INSTRUCTION
Please reproduce the items from the start through the line containing "Looking at the screenshot, I should [237, 286].", inclusive, changing "Performance tab" to "Overview tab" and leaving everything else as it is.

--- begin EXERCISE INPUTS ---

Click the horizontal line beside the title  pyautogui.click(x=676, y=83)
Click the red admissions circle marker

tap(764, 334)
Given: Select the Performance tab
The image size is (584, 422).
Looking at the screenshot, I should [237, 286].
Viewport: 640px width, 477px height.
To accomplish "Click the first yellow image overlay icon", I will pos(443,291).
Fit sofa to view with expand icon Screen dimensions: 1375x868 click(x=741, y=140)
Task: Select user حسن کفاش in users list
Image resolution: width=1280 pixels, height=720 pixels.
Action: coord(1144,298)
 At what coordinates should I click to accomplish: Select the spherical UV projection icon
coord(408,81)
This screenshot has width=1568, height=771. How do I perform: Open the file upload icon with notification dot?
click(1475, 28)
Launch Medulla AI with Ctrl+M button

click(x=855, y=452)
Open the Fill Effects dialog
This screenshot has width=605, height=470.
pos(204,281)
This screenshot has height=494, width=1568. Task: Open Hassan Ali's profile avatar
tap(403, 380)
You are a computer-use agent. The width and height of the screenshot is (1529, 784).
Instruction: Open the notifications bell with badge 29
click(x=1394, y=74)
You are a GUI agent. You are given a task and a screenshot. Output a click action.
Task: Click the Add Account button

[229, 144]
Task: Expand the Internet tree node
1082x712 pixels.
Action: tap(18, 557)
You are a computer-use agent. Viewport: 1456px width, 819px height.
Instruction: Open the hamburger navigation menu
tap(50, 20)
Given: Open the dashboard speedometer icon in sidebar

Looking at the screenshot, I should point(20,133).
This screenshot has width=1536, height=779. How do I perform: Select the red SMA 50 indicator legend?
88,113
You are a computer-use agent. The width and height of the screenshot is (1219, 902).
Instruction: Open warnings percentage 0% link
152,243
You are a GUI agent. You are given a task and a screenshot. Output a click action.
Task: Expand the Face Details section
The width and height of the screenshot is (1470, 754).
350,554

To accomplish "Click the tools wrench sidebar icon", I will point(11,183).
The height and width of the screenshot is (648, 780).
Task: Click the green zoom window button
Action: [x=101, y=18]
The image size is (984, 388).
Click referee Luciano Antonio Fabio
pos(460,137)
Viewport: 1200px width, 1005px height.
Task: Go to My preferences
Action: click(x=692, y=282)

--- end EXERCISE INPUTS ---

TASK SOLUTION
Click the horizontal line beside the title  pyautogui.click(x=676, y=83)
Click the red admissions circle marker

tap(764, 334)
Given: Select the Overview tab
The image size is (584, 422).
Looking at the screenshot, I should [237, 286].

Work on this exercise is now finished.